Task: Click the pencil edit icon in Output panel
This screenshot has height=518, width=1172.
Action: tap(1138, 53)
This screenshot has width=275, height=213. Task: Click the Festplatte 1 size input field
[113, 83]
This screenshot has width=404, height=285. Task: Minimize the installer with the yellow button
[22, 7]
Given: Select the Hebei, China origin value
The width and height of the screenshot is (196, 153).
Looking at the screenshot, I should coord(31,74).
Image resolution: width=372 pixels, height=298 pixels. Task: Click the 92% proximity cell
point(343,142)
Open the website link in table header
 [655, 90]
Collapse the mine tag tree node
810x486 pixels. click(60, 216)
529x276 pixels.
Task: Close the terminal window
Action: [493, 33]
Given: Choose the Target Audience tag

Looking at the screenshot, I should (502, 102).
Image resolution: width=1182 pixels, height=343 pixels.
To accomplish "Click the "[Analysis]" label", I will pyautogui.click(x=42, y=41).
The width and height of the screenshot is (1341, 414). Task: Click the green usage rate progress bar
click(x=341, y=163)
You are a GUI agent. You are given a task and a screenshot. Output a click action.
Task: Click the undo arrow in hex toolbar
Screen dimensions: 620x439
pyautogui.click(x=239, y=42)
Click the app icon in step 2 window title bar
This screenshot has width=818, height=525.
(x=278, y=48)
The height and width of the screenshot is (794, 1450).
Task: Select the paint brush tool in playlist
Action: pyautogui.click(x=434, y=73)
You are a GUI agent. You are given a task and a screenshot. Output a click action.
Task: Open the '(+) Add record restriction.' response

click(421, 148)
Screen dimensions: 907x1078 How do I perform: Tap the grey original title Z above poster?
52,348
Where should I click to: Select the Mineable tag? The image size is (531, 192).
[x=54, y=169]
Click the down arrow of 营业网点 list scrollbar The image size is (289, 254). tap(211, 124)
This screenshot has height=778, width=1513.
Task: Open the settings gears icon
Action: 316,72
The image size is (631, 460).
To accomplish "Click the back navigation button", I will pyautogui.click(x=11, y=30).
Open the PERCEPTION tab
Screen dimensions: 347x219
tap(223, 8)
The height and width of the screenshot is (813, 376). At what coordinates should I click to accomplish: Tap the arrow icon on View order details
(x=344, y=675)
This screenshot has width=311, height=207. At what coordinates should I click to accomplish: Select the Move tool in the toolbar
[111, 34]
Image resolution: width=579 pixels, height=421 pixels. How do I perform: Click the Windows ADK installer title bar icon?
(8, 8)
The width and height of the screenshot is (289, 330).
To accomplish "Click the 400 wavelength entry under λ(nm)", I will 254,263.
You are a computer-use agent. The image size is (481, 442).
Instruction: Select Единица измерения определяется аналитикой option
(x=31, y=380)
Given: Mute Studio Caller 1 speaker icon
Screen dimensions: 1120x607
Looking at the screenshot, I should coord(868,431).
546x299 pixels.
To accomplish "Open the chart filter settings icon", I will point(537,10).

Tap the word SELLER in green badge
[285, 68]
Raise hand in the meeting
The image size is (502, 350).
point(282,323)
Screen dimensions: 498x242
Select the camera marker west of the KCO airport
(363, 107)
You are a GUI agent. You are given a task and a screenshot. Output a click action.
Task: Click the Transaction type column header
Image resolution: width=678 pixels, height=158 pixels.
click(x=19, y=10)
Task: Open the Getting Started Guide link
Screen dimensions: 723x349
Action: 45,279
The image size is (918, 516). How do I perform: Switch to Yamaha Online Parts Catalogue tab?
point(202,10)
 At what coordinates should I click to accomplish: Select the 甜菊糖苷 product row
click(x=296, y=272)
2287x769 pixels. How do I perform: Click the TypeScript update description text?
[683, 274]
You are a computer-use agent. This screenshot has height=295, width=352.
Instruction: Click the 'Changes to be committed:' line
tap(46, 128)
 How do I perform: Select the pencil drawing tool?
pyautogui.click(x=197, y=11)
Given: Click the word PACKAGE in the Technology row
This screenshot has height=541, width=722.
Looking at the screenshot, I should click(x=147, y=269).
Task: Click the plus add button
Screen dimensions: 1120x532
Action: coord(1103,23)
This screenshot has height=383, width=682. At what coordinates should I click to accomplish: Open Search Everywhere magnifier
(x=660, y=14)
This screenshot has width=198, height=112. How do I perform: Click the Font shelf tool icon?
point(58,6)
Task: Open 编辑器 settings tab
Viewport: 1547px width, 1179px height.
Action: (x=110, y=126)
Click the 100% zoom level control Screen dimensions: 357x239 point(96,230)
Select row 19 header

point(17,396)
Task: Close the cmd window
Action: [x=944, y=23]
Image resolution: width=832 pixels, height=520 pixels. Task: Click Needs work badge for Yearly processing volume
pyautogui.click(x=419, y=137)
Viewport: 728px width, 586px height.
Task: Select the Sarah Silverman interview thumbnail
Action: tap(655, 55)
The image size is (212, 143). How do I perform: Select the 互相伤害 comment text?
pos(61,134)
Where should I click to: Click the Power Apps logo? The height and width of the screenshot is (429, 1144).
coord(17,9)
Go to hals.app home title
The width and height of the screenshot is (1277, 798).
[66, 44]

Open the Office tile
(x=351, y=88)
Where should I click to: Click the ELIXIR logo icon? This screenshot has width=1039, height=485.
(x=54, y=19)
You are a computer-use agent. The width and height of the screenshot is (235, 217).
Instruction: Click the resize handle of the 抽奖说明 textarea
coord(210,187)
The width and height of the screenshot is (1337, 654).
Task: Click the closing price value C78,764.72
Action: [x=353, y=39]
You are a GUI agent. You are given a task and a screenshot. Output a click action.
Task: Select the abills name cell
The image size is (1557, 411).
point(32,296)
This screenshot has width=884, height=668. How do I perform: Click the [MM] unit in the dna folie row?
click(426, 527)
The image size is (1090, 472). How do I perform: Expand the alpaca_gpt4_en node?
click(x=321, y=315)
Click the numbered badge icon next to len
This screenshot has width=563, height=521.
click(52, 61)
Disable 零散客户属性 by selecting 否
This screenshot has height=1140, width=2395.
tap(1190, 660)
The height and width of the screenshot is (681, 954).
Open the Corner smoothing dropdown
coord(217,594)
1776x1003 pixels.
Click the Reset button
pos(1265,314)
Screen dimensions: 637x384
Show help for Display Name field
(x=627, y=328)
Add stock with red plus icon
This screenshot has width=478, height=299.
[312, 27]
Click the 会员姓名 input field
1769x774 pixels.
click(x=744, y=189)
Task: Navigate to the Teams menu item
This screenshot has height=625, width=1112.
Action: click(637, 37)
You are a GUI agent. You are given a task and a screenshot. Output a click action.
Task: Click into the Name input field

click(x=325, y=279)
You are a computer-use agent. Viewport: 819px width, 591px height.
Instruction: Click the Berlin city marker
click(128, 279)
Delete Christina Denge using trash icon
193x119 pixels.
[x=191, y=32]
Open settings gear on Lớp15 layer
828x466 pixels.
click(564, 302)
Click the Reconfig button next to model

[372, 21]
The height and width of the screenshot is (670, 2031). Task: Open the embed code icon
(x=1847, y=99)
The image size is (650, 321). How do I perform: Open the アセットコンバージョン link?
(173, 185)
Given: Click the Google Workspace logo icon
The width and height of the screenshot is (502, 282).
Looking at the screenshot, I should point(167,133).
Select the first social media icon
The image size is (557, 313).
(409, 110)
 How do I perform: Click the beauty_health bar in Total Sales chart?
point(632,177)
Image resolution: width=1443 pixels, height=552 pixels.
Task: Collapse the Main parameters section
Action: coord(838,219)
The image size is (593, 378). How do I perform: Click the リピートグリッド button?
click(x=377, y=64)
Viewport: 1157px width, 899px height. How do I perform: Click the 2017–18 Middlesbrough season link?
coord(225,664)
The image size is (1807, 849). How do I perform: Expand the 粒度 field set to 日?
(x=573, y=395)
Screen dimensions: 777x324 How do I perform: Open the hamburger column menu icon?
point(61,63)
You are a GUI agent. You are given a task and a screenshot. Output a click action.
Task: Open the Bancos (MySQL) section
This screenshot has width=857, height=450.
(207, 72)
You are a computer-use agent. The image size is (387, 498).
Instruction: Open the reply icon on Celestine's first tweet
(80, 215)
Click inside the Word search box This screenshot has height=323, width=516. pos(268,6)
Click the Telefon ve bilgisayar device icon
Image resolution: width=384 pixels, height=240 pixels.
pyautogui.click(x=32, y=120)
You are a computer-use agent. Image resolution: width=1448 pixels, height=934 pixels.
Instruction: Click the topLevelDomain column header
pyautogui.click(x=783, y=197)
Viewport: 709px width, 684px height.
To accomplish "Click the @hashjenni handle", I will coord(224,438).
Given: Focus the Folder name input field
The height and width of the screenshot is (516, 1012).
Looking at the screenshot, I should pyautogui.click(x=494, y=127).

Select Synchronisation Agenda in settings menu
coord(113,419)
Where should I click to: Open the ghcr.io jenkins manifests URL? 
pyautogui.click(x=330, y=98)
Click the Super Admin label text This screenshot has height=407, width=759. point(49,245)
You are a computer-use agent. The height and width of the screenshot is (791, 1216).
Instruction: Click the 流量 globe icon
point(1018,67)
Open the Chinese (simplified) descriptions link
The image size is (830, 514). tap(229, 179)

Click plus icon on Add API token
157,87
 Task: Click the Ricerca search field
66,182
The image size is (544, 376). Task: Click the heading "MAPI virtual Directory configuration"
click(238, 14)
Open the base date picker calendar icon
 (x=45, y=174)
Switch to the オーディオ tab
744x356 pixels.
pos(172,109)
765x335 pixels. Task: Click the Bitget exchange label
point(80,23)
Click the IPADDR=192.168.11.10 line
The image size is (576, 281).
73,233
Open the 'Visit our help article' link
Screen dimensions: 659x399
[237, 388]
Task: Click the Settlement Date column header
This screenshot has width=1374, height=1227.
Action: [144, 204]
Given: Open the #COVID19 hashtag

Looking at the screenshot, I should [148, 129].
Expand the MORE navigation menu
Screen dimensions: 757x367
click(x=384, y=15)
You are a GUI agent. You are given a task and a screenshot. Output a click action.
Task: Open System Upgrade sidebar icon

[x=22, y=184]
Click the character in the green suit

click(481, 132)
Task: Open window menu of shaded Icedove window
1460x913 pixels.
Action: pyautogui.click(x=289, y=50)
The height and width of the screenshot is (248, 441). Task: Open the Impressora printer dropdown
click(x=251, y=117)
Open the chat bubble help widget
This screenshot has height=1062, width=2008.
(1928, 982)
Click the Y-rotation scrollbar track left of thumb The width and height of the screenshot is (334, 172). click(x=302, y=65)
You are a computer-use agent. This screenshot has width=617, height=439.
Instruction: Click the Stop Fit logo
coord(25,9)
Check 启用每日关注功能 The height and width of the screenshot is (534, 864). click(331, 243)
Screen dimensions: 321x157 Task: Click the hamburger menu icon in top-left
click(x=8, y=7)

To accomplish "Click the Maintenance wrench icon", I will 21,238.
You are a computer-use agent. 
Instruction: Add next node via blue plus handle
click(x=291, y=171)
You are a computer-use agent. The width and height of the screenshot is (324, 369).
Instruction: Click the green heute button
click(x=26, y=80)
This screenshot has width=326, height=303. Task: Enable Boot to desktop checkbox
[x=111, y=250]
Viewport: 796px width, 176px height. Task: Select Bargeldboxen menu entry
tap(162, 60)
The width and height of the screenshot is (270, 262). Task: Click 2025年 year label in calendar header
━━━━━━━━━━
» **TO DO**
Using the word "computer" as the filter, copy each matching line from the material.

» **SOLUTION BELOW**
You are a computer-use agent. The image size is (481, 442).
You are a computer-use agent. This screenshot has height=295, width=352.
You are a computer-use agent. The width and height of the screenshot is (235, 217).
You are a computer-use agent. Viewport: 819px width, 591px height.
You are a computer-use agent. The image size is (387, 498).
You are a computer-use agent. Image resolution: width=1448 pixels, height=934 pixels.
You are a computer-use agent. The height and width of the screenshot is (791, 1216).
You are a computer-use agent. This screenshot has width=617, height=439.
You are a computer-use agent. 
You are a computer-use agent. The width and height of the screenshot is (324, 369).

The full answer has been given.